= WHAT IS BEING ASKED =
Duplicate the lines between the one holding "Where should I click to: Select the deepest" and the one holding "Action: (x=223, y=516)", inclusive, in the items below.
--- Start THE RECORDS ---
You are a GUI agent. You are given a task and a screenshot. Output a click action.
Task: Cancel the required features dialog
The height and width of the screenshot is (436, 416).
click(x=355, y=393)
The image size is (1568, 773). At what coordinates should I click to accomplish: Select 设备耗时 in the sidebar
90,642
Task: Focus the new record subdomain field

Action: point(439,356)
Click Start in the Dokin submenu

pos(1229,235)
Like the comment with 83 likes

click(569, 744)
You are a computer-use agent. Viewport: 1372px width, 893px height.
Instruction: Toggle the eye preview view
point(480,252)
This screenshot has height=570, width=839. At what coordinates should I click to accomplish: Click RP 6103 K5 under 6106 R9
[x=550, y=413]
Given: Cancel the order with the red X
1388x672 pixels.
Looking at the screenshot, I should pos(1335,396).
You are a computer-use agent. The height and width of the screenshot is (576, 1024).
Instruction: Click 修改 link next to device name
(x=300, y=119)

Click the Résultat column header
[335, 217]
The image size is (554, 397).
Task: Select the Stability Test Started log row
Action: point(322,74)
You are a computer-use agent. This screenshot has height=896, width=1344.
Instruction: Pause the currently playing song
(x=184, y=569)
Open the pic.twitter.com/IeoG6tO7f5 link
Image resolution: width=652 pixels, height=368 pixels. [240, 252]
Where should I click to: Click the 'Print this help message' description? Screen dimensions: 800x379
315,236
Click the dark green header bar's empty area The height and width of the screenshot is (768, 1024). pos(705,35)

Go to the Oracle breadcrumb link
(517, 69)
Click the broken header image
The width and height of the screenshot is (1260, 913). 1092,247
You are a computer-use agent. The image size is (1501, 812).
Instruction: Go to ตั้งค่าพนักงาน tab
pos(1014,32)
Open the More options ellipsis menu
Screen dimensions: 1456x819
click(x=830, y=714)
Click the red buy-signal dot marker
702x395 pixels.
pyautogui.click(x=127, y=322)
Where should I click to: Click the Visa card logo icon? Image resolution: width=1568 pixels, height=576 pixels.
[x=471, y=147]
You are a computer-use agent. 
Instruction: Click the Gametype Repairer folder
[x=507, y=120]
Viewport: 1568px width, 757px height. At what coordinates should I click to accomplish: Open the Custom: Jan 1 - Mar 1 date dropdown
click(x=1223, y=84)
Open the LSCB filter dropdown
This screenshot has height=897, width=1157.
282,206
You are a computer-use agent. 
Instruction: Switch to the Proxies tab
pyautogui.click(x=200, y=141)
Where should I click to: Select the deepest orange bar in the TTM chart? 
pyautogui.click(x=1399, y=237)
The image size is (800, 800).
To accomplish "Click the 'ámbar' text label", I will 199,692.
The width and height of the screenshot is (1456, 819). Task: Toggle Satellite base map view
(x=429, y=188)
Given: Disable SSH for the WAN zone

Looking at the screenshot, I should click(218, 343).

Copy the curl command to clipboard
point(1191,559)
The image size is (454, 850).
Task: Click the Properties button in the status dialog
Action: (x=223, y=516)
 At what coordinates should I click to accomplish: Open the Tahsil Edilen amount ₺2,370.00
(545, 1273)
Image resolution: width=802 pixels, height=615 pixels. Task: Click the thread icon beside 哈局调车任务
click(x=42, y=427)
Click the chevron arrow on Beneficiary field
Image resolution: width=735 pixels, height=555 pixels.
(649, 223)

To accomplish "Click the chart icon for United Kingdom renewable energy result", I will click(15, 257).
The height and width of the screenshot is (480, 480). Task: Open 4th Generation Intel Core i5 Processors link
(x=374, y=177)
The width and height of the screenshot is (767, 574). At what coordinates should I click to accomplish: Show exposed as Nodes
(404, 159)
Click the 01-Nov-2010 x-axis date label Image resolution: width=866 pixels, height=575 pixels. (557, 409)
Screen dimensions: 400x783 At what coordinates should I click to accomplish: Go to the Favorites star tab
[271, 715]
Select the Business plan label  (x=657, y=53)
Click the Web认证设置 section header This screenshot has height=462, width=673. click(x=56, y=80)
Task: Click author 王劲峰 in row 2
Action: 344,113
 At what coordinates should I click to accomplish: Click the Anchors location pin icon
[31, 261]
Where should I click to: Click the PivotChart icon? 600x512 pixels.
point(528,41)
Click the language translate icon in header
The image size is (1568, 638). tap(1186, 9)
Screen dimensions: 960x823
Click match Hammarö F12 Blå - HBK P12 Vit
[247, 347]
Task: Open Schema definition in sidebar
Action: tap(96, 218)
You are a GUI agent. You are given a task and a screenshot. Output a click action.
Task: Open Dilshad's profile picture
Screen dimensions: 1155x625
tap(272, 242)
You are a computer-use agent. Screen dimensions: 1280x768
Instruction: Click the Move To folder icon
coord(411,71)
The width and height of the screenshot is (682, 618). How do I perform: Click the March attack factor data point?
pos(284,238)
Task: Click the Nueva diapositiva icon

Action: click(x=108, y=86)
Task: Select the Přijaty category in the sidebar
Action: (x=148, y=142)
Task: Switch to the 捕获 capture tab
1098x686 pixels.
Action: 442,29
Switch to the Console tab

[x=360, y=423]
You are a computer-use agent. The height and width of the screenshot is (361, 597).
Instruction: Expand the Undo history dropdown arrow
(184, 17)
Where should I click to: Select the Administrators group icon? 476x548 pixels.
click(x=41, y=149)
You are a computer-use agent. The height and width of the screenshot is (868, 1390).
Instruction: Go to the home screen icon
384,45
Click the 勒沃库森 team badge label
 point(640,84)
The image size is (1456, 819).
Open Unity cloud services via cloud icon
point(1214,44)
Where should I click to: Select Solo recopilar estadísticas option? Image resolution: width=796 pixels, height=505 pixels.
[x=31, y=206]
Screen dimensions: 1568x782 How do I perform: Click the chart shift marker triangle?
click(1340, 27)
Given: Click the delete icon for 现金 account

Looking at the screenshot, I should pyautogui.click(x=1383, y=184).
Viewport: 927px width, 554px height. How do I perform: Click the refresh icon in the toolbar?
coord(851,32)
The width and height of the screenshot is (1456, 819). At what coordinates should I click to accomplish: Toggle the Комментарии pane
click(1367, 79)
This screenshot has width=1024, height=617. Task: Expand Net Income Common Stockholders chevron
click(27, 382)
--- End THE RECORDS ---
= EXPECTED OUTPUT =
Where should I click to: Select the deepest orange bar in the TTM chart? 
pyautogui.click(x=1399, y=237)
The image size is (800, 800).
To accomplish "Click the 'ámbar' text label", I will 199,692.
The width and height of the screenshot is (1456, 819). Task: Toggle Satellite base map view
(x=429, y=188)
Given: Disable SSH for the WAN zone

Looking at the screenshot, I should click(218, 343).

Copy the curl command to clipboard
point(1191,559)
The image size is (454, 850).
Task: Click the Properties button in the status dialog
Action: (x=223, y=516)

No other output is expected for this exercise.